Foto: Leandro De Carvalho, Pixabay |
Hujan belum reda, saat
ingatan padamu menggema. Kubuka buku yang tiap lembarnya kutulisi puisi
untukmu. Kehilanganmu membalutkan sepi serta rindu yang mengubahku jadi
penyair. Kau mungkin tidak percaya seorang hedonis sepertiku mampu menulis
puisi. Tentu saja puisiku jauh dari indah. Namun aku yakin, saat membacanya kau
akan bertepuk tangan sambil menebar pujian yang memerahkan pipi. Begitulah kau,
selalu ringan hati membuat orang lain bahagia. Sungguh! Aku tak sabar ingin
melihat reaksimu itu.
Hujan semakin lebat, dan
ingatan tentangmu semakin pekat. Aku ingat betapa kau selalu mampu mengatasi kekesalanku
yang sering tak beralasan. Namun, pada malam nahas itu, amarah telah membakar
hati dan pikiranku. Aku bukan marah padamu. Dunia tahu, kau nyaris tak
pernah membuatku marah. Kau hanya membuatku cemburu karena dirimu bukan hanya
untukku. Kehadiranmu dinantikan oleh banyak orang, termasuk anak-anak jalanan
yang kau ajar di akhir pekan. Malam itu alkohol menyempurnakan amarahku, hingga
kau bahkan tak berhasil menahan laju mobilku. Beruntung tanganmu sigap membelokkan
kemudi yang kulepaskan.
Hujan masih mengguyur tanpa
kompromi, saat aku menunggumu sore ini. Kau akan pulang setelah lama pergi
pascatragedi malam itu. Sebagian lukamu—entah yang mana—harus mendapat
perawatan ahli di luar negeri. Begitu penjelasan bunda saat aku terbangun dari
koma dan memanggilmu histeris karena mengira El Maut telah menjemputmu.

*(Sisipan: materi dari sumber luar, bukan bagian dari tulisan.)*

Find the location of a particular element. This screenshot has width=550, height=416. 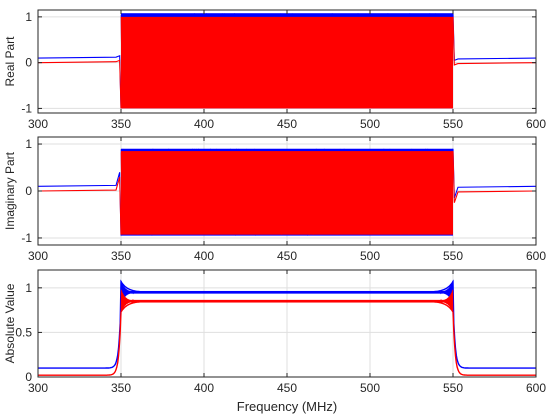

series-red-level-band is located at coordinates (287, 301).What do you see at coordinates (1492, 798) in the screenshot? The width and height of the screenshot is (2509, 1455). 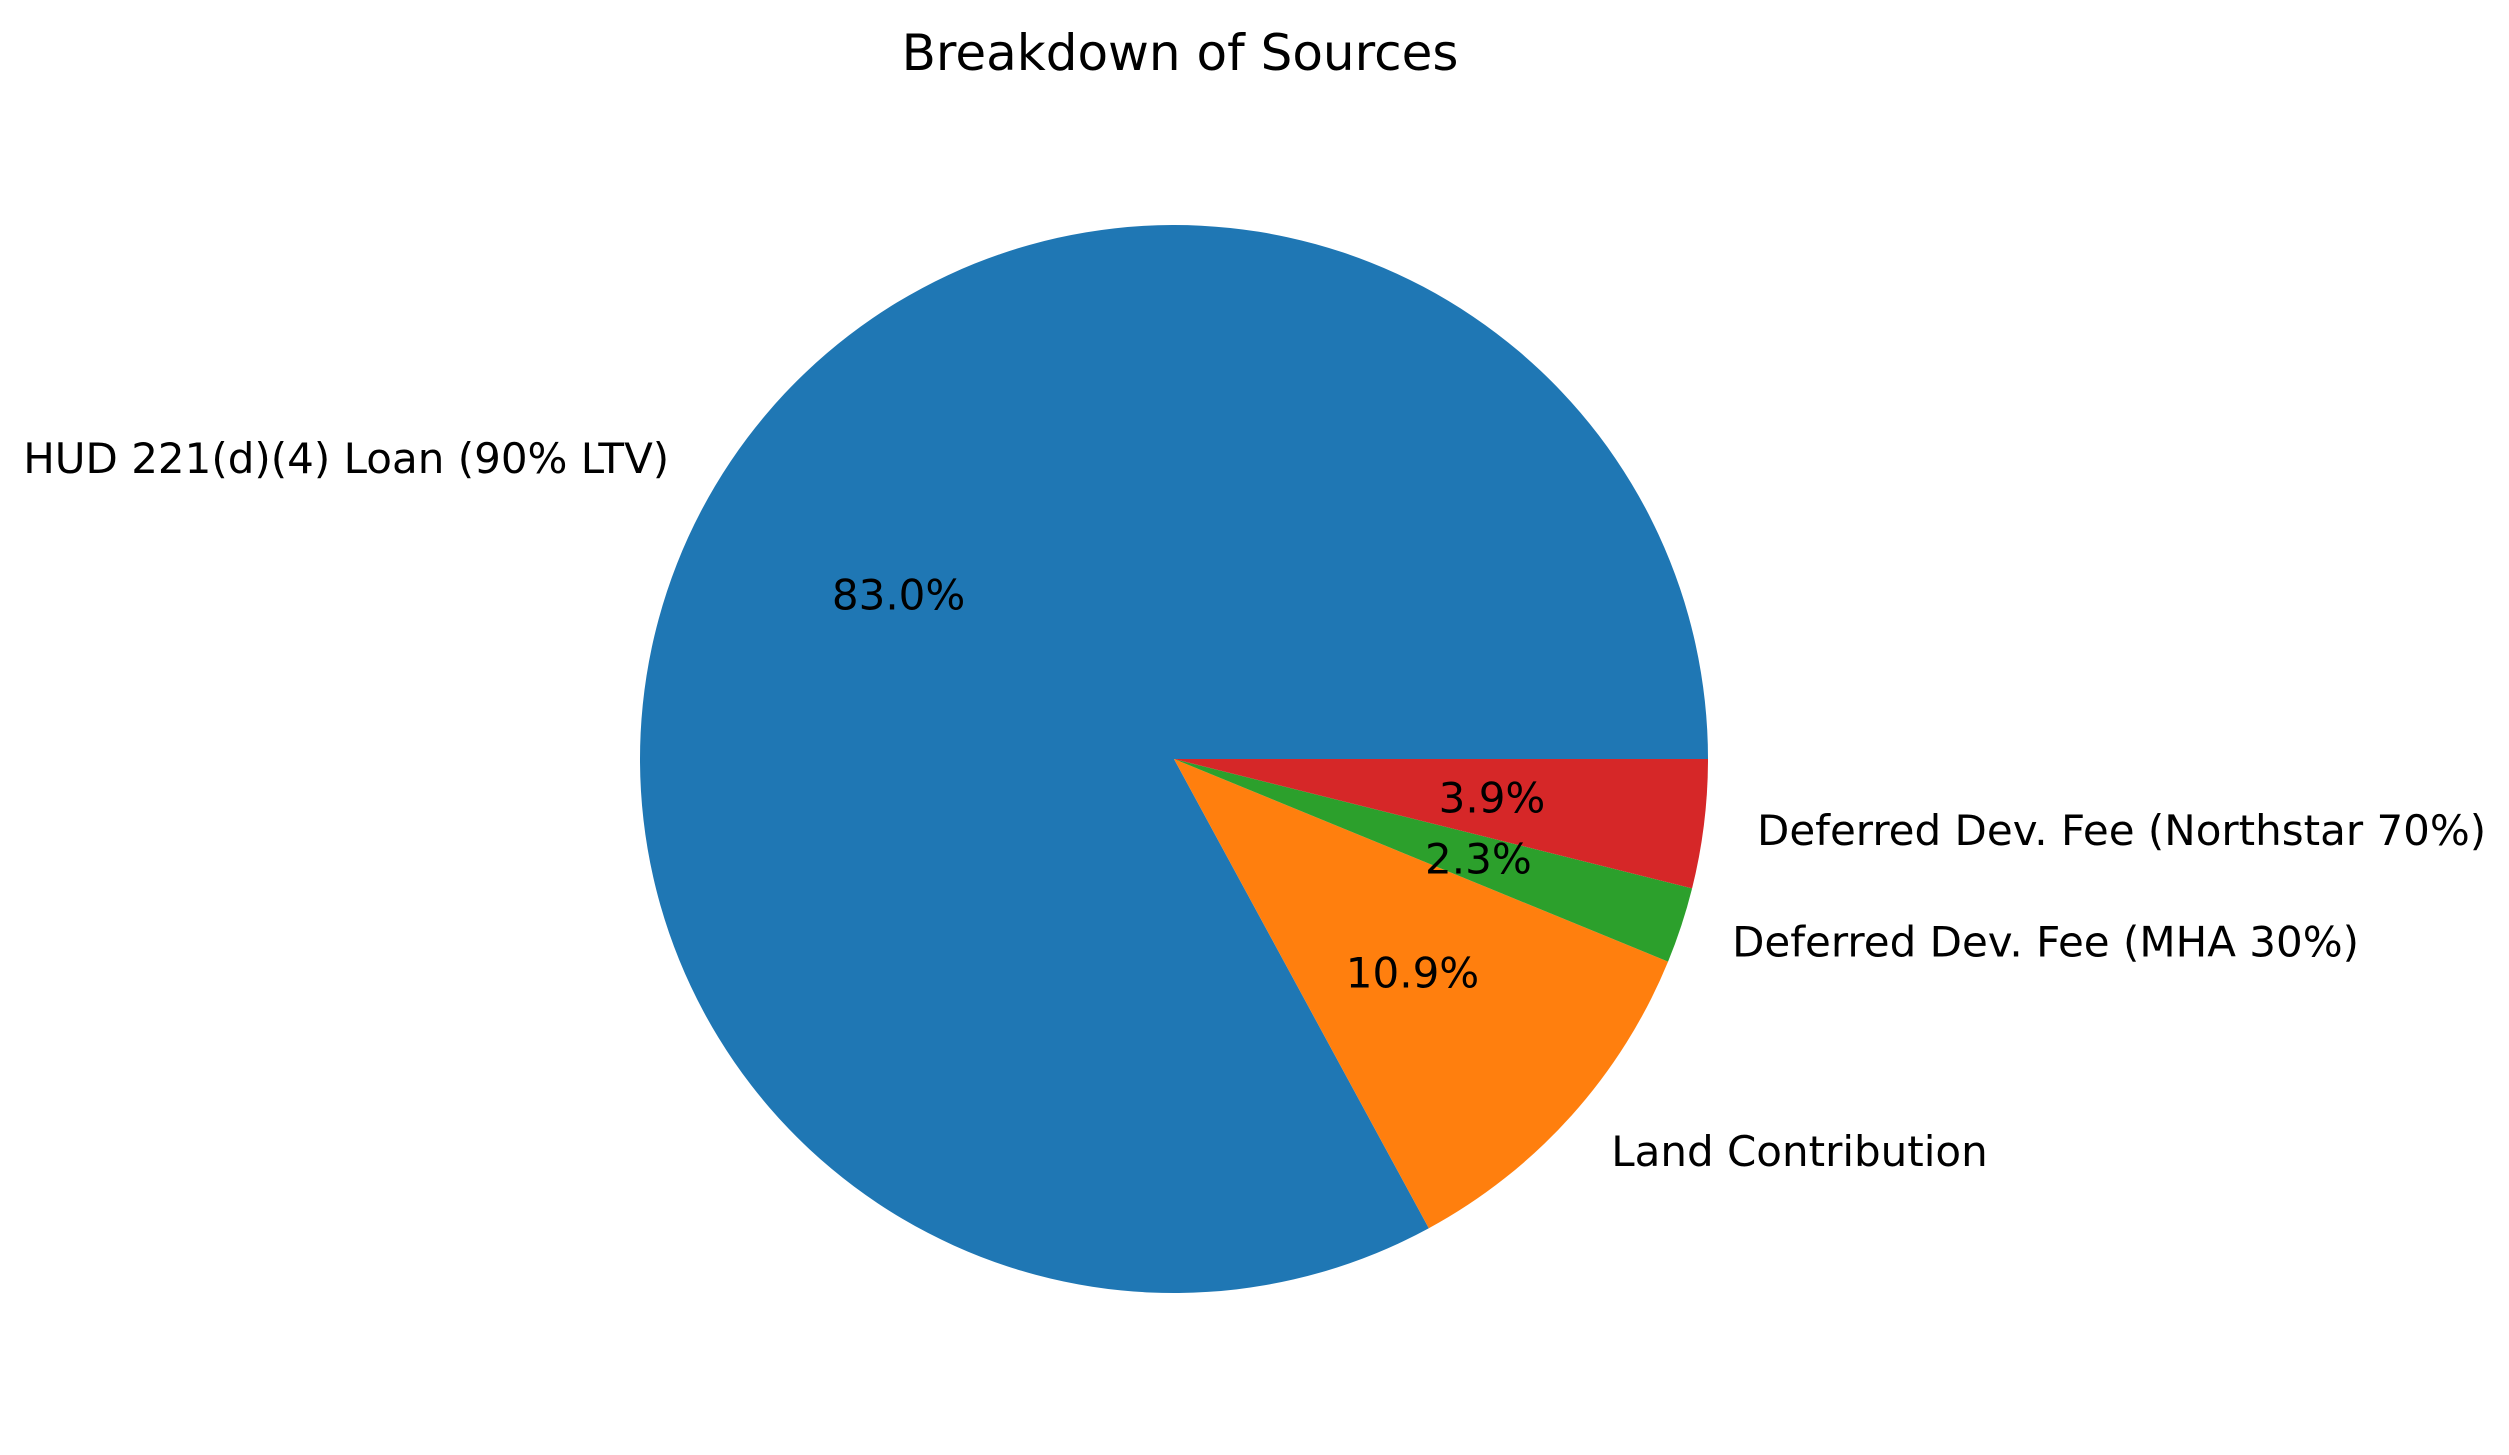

Kureka-reka parahnya luka yang harus kautanggung karena kebodohanku. Aku tahu,
semua puisiku takkan mampu menebus kesalahan itu. Namun aku janji kau akan
gembira melihatku. Selamat dari kecelakaan membuatku lebih menghargai hidup.

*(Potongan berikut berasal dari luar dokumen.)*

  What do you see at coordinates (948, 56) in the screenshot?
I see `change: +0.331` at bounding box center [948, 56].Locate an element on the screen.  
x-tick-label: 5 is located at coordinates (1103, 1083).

Kuharap kau bersedia menerima maafku lewat puisi ini.
Perlahan hujan mereda
menyisakan gerimis dan angin sepoi. Sekali lagi kubaca puisi-puisi tentang mata
elangmu. Mata yang sorotnya mampu melembutkan kekerasan hatiku. Sejujurnya aku
merindukan sorot teduh mata elangmu, yang sejak kukenal tak pernah lelah
mengirimkan cinta. Kau sungguh beruntung. Selain ketampanan, Tuhan juga
memberkahimu sepasang mata dengan sorot memesona. Tuhan pun memercayakan hati
penuh kasih sebagai milikmu. Bersama segala kebaikanmu, teduhnya sorot matamu
menghadirkan rasa damai dan tenteram bagi siapa pun. Kuharap puisiku tidak
salah melukiskan pesonanya.
Hujan telah benar-benar reda,
saat pesawatmu mendarat. Sejurus kemudian, mataku nanar mencari-carimu di
antara para penumpang yang keluar dari lobi kedatangan. Kucari sosok tegapmu
dengan lengan kuat yang biasa menenangkan ketakutanku. Kucari mata elangmu yang
kukira bakal menyergapku dengan tatapan lembutnya. Entah bagaimana, tiba-tiba
sosokmu telah tegak berdiri di hadapanku. Dari atas kursi roda aku bergegas
melacak sorot mata yang kurindukan. Namun aku bahkan tidak mendapati sinar di
matamu. Kau hanya terpaku, dan baru mengulas senyum saat ayahmu membisikkan
sesuatu. Lalu seraya memanggil namaku, tanganmu melambai-lambai berusaha
menggapai wajahku. Aku terhenyak menyadari hilangnya penglihatanmu. Bibirku
mendadak kelu dan semua kalimatku membeku, Buku puisi untukmu terlepas begitu
saja dari tanganku.
Porosna, 13 Oktober 2016
Catatan:
Cerpen ini sudah diterbitkan dalam Antologi 100 Cerita Pendek 5 Paragraf "Burger Terakhir yang Kubuang" bersama KPK Deo Gratias pada Oktober 2017.